Я распласталась на пестрой, мозаичной плитке. Взгляд мой тут же натыкается на две пары мокасин, стоящих почти перед носом. Знакомую капитанскую обувку вкупе со специфичным запашком я игнорирую, а вот по незнакомой, испещренной затейливыми узорами, ползу взглядом вверх, до предела задирая голову.

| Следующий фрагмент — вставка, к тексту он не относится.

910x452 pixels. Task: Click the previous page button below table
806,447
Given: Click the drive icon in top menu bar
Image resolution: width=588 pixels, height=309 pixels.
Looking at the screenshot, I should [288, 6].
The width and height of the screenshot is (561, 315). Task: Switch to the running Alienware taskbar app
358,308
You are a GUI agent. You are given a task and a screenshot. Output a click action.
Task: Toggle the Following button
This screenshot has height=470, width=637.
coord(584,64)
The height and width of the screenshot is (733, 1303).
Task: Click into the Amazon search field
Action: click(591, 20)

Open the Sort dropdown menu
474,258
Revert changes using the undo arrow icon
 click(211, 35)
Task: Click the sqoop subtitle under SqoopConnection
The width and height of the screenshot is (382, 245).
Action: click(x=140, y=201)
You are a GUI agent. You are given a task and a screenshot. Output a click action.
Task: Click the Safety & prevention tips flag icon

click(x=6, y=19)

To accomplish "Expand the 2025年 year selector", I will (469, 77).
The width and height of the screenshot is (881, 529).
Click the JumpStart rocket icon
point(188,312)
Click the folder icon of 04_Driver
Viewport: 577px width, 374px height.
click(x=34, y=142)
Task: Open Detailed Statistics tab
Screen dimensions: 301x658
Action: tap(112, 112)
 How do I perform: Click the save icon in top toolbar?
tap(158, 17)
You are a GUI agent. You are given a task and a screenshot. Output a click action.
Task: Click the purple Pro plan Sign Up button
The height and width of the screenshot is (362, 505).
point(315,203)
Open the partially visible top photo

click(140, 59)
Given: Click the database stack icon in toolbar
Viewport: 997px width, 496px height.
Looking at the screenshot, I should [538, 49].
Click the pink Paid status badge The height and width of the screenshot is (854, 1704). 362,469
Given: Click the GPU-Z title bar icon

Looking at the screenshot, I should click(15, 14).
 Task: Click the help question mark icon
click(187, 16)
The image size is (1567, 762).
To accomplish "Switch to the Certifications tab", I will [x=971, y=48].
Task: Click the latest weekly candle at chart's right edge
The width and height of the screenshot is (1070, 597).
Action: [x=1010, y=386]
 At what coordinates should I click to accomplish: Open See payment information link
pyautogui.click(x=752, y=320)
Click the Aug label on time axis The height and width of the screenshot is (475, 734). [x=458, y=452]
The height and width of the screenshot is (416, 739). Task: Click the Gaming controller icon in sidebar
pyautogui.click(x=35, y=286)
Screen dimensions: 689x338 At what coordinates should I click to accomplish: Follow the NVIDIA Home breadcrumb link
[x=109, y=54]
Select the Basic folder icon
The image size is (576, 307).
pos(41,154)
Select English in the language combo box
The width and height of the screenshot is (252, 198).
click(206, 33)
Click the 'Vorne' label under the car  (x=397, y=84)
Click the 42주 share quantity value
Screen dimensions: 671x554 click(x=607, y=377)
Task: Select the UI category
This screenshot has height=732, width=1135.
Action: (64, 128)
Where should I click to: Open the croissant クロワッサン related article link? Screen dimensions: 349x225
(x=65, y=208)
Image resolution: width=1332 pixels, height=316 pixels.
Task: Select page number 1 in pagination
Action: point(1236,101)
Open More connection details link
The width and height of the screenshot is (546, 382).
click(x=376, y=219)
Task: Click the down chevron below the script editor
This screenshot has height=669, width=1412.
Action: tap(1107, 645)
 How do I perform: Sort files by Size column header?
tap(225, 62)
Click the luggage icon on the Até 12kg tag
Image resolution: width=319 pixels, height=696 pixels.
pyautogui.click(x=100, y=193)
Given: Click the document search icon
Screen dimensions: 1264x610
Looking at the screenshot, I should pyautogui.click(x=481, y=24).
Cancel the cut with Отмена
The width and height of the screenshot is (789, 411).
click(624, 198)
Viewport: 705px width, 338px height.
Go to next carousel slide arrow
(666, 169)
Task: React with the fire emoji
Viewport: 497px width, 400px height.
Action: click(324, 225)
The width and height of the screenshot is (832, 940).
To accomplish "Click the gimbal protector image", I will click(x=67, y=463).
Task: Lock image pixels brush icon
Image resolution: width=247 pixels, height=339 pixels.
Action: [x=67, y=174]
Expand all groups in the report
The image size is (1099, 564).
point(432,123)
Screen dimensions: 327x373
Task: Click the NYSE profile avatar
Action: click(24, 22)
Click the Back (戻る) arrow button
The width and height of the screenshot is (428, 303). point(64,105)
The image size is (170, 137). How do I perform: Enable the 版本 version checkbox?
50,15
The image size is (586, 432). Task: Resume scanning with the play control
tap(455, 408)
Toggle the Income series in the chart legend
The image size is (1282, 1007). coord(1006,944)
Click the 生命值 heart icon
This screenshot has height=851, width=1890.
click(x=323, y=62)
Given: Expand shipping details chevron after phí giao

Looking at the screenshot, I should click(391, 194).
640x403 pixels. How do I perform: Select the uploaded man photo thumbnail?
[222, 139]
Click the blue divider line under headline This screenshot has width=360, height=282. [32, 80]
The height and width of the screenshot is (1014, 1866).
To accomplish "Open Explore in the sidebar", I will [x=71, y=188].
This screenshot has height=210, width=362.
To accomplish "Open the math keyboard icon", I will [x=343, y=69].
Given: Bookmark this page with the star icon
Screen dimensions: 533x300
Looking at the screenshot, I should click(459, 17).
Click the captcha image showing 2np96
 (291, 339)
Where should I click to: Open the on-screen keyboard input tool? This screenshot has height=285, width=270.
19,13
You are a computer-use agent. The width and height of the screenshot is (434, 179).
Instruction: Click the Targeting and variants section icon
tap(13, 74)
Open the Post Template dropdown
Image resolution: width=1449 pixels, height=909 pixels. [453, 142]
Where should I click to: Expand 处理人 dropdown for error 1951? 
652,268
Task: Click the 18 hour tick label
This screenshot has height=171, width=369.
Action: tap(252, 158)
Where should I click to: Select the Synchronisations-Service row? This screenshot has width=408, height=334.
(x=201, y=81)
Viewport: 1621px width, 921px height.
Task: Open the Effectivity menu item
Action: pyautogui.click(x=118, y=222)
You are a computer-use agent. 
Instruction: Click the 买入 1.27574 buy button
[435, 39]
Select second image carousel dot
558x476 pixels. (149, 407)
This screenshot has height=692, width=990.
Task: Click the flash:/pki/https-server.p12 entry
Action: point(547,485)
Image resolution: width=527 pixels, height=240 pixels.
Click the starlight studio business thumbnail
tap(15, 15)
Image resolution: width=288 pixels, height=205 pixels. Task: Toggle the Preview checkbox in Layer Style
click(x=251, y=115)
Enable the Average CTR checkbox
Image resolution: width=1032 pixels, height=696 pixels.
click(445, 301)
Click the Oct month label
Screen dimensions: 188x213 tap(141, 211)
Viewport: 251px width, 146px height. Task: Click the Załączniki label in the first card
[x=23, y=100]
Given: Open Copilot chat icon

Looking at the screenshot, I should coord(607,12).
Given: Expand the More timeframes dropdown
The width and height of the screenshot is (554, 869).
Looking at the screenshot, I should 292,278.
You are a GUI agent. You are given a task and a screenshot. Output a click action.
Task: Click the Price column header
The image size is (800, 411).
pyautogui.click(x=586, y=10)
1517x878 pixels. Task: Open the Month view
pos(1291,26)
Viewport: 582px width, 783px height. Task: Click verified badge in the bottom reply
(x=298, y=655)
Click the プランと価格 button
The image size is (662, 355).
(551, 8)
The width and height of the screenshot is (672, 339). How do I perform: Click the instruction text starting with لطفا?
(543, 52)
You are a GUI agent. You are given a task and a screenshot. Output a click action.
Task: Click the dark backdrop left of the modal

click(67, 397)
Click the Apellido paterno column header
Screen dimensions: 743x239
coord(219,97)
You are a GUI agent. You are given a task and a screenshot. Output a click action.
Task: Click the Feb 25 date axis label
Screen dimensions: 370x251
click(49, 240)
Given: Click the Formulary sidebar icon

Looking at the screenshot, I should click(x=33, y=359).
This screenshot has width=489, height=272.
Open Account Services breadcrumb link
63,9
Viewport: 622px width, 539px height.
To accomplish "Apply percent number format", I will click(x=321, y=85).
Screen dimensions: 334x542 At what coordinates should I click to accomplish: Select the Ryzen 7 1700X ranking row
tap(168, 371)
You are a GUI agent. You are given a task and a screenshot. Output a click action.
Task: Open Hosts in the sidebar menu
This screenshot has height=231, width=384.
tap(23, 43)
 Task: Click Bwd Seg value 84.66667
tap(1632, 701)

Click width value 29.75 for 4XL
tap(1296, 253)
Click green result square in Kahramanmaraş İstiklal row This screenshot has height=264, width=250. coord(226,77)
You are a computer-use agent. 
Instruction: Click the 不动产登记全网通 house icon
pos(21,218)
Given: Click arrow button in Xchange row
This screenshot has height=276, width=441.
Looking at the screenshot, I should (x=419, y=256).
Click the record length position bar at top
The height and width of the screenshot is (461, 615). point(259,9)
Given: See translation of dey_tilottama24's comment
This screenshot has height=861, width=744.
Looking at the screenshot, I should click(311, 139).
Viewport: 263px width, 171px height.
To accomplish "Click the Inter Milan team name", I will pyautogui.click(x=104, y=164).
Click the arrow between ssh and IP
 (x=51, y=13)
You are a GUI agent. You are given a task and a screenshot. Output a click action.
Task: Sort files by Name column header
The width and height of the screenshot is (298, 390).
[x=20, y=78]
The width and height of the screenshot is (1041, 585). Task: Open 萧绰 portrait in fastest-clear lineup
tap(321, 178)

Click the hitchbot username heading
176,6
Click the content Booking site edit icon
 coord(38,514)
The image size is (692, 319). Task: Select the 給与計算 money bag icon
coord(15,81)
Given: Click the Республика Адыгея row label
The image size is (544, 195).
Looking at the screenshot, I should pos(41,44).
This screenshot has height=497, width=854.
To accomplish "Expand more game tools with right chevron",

Передо мной стоит облаченный в серебристо-белую кандуру мужчина. Сколько ему лет — неразрешимая загадка. Гладкая белая кожа сияет молодостью. Правильные, в целом, черты лица не портит даже крючковатый нос. Помнится, некий гуру физиогномики утверждал, что такая форма носа свидетельствует об исключительной проницательности, подозрительности
Маг учтиво тянет мне руку, предлагая помощь. Вкладываю свои пальцы в его холодную, твердую ладонь, неуклюже на нее опираясь, встаю. От его прикосновения зуд разом стихает, и я впервые за прошедший день вздыхаю с облегчением. Внезапно раздается холодный, металлический голос:
— Почему просветленная привязана к тебе веревкой, капитан?
— Прошу дозволения доложить об этом наедине, магистр. Разговор слишком серьезный. Не для чужих ушей.
— Ее уши не лишние здесь. Как и рот.
Капитан плотно сжимает губы, и я готовлюсь к знакомым скрежещущим звукам, но он берет себя в руки. Очевидно, скрежет зубами перед вышестоящими — признак дурного тона. Сир Крамер демонстративно поворачивается ко мне задом, а к магу передом, и снизив голос вдвое, почти до интимного шепота, начинает ябедничать. Впрочем, даже при такой диспозиции я отлично все слышу.
— Дева взбунтовалась против твоего решения, магистр. Потребовала написать грамоту от твоего имени, позволяющую ее жениху перейти через границу во Фрию, хотя ей прекрасно известно: это против наших традиций. Угрожала, что уйдет вместе с ним во Фрию, если откажусь писать.
— Ты утверждаешь, дева взбунтовалась против моего решения. Однако Лия Клерр здесь, в Белом Храме. Именно этого я и хотел. Насчет грамоты, разумеется, вышло недоразумение. Служительница не должна просить о таких вещах, поскольку о ее важнейших нуждах капитан обязан догадаться сам. Вынужден извиниться за действия капитана! — это уже сказано с самыми искренними интонациями в мою сторону. — Надеюсь, переход нашего брата во Фрию прошел благополучно!
Не веря своим ушам, слушаю, как маг чихвостит капитана. Хоть убей, не могу удержаться от такого же яркого, мстительного злорадства, которое только что считала у своего хейтера. Позволяю себе покайфовать ровно пару секунд… или чуть больше, а потом заявляю заступнику:
— Благодарю за участие, сир. Но капитан сказал чистую правду. Я вела себя неподобающе, поддавшись волнению за жениха. В знак своего раскаяния прошу разрешения отправиться в лазарет мыть горшки и стирать грязное белье!
Маг смотрит на меня столь же восхищенно, сколь яростно кромсает глазищами капитан. А что? Не только ты, сир Крамер, владеешь боевой тактикой! К тому же, чую, мне предстоит хорошенько попотеть, дабы заработать себе серебряный браслетик!
— Я ценю твою готовность к самопожертвованию, однако для Лии Клерр у меня есть миссия поважнее грязных горшков, — он берет меня под локоток, чтобы увести подальше от истекающего злобой капитана, но янтарный взгляд с досадой натыкается на веревку. Раздраженно щелкает пальцами перед узлом на моей талии. Веревка, икнув от испуга, послушно слетает на пол, и мы, наконец, беспрепятственно двигаемся в противоположную часть огромного, золотисто-белого зала.